What did not improve was our offense, and that made all the difference.

Here’s a look at the conference statistical rankings for key offensive and defensive areas.


We’ll start with the attacking side of things. Take note of how closely the final standing of each team matches its rank in terms of hitting efficiency. Only in the case of Kingsville and West Texas is there a variation. The two of them were reversed in terms of their offensive rank, though we can really say they tied. Kingsville had one more match victory than West Texas.

Of course hitting efficiency is calculated as (Kills – Errors)/Total Attempts. Thus, we can break it down and look at Kill % and Error % separately. Compare the Kill% and Error % ranks in the table above and you’ll notice something interesting.

Tarleton is clearly well ahead of everyone else with a Kill% about 39. Commerce and Angelo are very close in the 2 and 3 spots in the 37s. Then the next four teams are also very tightly bunched together in the 34s. After that you have a steady progression lower as you move down the ranks. Overall, there is about an 11% difference between top and bottom.
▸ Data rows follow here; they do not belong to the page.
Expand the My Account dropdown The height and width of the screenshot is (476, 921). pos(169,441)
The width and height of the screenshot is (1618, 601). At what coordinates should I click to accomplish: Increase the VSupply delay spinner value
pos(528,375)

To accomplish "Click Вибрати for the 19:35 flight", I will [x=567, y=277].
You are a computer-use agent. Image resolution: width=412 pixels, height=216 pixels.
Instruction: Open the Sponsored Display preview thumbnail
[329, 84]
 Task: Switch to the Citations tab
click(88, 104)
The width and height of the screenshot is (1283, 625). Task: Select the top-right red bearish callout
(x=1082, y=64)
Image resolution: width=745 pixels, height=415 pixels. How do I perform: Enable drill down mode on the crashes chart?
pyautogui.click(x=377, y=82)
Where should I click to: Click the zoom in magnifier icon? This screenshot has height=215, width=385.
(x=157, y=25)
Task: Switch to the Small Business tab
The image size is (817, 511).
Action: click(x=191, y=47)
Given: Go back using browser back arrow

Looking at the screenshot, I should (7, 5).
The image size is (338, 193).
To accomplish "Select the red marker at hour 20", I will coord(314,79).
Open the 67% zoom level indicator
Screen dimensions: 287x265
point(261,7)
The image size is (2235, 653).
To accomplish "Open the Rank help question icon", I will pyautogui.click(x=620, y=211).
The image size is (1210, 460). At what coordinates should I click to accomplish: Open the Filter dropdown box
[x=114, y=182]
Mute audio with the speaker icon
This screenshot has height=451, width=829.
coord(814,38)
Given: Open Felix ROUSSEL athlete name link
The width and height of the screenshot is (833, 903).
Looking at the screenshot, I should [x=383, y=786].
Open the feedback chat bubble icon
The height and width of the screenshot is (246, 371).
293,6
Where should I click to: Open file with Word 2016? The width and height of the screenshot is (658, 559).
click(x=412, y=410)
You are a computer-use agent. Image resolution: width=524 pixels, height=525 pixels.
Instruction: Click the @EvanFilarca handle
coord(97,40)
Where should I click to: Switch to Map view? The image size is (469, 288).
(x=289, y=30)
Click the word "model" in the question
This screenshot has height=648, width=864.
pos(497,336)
Things aren’t nearly so orderly when it comes to Error %. First of all, the spread from best (Commerce) to worst (Permian) is only about 4%. Most teams are in the 14%-15% range. The 10th worst team in terms of errors actually finished 7th in the standings.

When you see this it seems pretty clear that the kill side of things weighs more heavily on performance than the error side. That’s not to say errors don’t matter. Obviously, they do. But kills seem to matter more when it comes to winning and losing, and there’s a lot more variation.


Now let’s look at how teams did stopping their opposition from scoring. The opponent hitting efficiency gives us a general measure of that. The top three teams in the standings were also the top three teams in terms of defending. No doubt the strength of their offense is a factor there. After all, if you’re hitting is strong it makes for more difficult transition opportunities coming back the other way when you don’t get a kill.

Below the top three the rankings and the final standings position deviate quite a bit. MSU is a prime example. We had the 6th best opponent efficiency, but only finished 9th. Western New Mexico was four places below us in the defensive rankings, but won two more matches than we did.

Now compare the opponent Kill% rankings to those for the hitting efficiency ones. They are almost identical. That tells us that opponent hitting errors don’t really matter much. This really bears out when we look at the Block % figures. That’s the percentage of times that team blocked an opposing attack. They are all over the place! The bottom two blocking teams finished right in the middle of the standings, while the second best blocking side ended up 10th.

The edge to the offense

Based on the figures in the table above, it looks like offense correlates more closely to final league standings than defense. This, of course, is a narrow study. It features teams from one of the stronger conferences in NCAA Division II volleyball for just a single season. As such, it might not be fully representative. Even so, it at least gives us something to think about.

Here’s some further analysis along these lines.

Kill percentage off perfect pass

The following question came in from a reader:

What percent of kills should we expect on a perfect pass? Serve receive or free balls?

The answer to this is reliant very much on level of play. High school girls probably do not score at the same rate as college men, for example. Unfortunately, the mailer didn’t tell me what level they are at.

I honestly don’t have a specific answer in any case. I reached out to Mark Lebedew from At Home on the Court to see what he had to say, and he told me in the men’s PlusLiga in Poland (the top professional division) it’s a 62% kills rate, with a 47% hitting efficiency. This struck me as low, but that just goes to show that personal impressions aren’t always (or even often?) right. 🙂

Mark went on to say the PlusLiga sideout rate off perfect passes is 72%.

My analysis from the 2017 Midwestern State suggested our perfect pass kill rate was below 40%, which was definitely sub-optimal.